**RECORDS FOR THE EXERCISE:**
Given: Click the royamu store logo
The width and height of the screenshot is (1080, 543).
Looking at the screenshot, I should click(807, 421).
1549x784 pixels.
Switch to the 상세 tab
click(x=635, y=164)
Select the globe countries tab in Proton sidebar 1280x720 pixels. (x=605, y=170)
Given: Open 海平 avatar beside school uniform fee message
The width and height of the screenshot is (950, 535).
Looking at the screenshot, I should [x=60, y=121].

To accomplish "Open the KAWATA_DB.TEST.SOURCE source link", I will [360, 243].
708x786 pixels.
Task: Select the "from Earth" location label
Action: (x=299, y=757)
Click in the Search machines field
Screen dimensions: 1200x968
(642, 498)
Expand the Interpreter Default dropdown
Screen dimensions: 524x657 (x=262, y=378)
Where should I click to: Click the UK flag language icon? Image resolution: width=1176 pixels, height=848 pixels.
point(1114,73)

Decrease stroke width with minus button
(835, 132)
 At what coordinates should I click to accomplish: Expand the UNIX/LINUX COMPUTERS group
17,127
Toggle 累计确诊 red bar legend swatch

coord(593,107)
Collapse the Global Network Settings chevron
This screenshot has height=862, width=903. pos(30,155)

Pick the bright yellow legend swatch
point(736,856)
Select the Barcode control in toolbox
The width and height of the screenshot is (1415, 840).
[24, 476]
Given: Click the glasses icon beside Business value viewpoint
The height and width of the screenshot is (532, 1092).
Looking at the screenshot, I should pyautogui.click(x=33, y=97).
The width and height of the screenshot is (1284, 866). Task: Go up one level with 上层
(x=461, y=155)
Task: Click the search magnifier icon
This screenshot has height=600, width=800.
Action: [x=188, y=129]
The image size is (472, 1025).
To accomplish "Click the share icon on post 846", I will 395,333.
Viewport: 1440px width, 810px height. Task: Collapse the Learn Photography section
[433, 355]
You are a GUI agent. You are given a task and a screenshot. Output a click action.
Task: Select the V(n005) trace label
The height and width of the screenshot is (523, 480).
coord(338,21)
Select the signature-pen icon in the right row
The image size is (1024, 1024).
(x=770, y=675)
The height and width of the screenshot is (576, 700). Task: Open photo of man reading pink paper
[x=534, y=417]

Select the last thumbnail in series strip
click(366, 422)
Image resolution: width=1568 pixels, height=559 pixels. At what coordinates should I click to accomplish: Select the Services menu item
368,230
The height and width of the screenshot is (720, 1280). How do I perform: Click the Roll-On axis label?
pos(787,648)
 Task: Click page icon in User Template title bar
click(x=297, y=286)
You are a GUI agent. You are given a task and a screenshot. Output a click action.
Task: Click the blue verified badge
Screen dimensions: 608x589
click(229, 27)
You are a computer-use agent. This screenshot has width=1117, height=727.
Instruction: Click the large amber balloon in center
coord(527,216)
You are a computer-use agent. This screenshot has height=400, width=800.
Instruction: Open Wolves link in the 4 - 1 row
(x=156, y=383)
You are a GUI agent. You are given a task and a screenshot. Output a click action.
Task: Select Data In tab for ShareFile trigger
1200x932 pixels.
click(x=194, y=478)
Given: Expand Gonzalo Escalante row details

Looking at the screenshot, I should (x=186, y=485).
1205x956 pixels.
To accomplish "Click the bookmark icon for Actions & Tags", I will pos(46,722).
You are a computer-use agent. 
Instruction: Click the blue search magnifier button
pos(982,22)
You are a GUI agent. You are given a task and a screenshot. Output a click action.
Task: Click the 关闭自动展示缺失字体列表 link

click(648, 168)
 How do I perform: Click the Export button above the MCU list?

**ASSIGNED TASK:** Each record above is to be given again without any change to its wording.

**SOLUTION FOR THIS EXERCISE:**
Given: Click the royamu store logo
The width and height of the screenshot is (1080, 543).
Looking at the screenshot, I should click(807, 421).
1549x784 pixels.
Switch to the 상세 tab
click(x=635, y=164)
Select the globe countries tab in Proton sidebar 1280x720 pixels. (x=605, y=170)
Given: Open 海平 avatar beside school uniform fee message
The width and height of the screenshot is (950, 535).
Looking at the screenshot, I should [x=60, y=121].

To accomplish "Open the KAWATA_DB.TEST.SOURCE source link", I will [360, 243].
708x786 pixels.
Task: Select the "from Earth" location label
Action: (x=299, y=757)
Click in the Search machines field
Screen dimensions: 1200x968
(642, 498)
Expand the Interpreter Default dropdown
Screen dimensions: 524x657 (x=262, y=378)
Where should I click to: Click the UK flag language icon? Image resolution: width=1176 pixels, height=848 pixels.
point(1114,73)

Decrease stroke width with minus button
(835, 132)
 At what coordinates should I click to accomplish: Expand the UNIX/LINUX COMPUTERS group
17,127
Toggle 累计确诊 red bar legend swatch

coord(593,107)
Collapse the Global Network Settings chevron
This screenshot has height=862, width=903. pos(30,155)

Pick the bright yellow legend swatch
point(736,856)
Select the Barcode control in toolbox
The width and height of the screenshot is (1415, 840).
[24, 476]
Given: Click the glasses icon beside Business value viewpoint
The height and width of the screenshot is (532, 1092).
Looking at the screenshot, I should pyautogui.click(x=33, y=97).
The width and height of the screenshot is (1284, 866). Task: Go up one level with 上层
(x=461, y=155)
Task: Click the search magnifier icon
This screenshot has height=600, width=800.
Action: [x=188, y=129]
The image size is (472, 1025).
To accomplish "Click the share icon on post 846", I will 395,333.
Viewport: 1440px width, 810px height. Task: Collapse the Learn Photography section
[433, 355]
You are a GUI agent. You are given a task and a screenshot. Output a click action.
Task: Select the V(n005) trace label
The height and width of the screenshot is (523, 480).
coord(338,21)
Select the signature-pen icon in the right row
The image size is (1024, 1024).
(x=770, y=675)
The height and width of the screenshot is (576, 700). Task: Open photo of man reading pink paper
[x=534, y=417]

Select the last thumbnail in series strip
click(366, 422)
Image resolution: width=1568 pixels, height=559 pixels. At what coordinates should I click to accomplish: Select the Services menu item
368,230
The height and width of the screenshot is (720, 1280). How do I perform: Click the Roll-On axis label?
pos(787,648)
 Task: Click page icon in User Template title bar
click(x=297, y=286)
You are a GUI agent. You are given a task and a screenshot. Output a click action.
Task: Click the blue verified badge
Screen dimensions: 608x589
click(229, 27)
You are a computer-use agent. This screenshot has width=1117, height=727.
Instruction: Click the large amber balloon in center
coord(527,216)
You are a computer-use agent. This screenshot has height=400, width=800.
Instruction: Open Wolves link in the 4 - 1 row
(x=156, y=383)
You are a GUI agent. You are given a task and a screenshot. Output a click action.
Task: Select Data In tab for ShareFile trigger
1200x932 pixels.
click(x=194, y=478)
Given: Expand Gonzalo Escalante row details

Looking at the screenshot, I should (x=186, y=485).
1205x956 pixels.
To accomplish "Click the bookmark icon for Actions & Tags", I will pos(46,722).
You are a computer-use agent. 
Instruction: Click the blue search magnifier button
pos(982,22)
You are a GUI agent. You are given a task and a screenshot. Output a click action.
Task: Click the 关闭自动展示缺失字体列表 link

click(648, 168)
 How do I perform: Click the Export button above the MCU list?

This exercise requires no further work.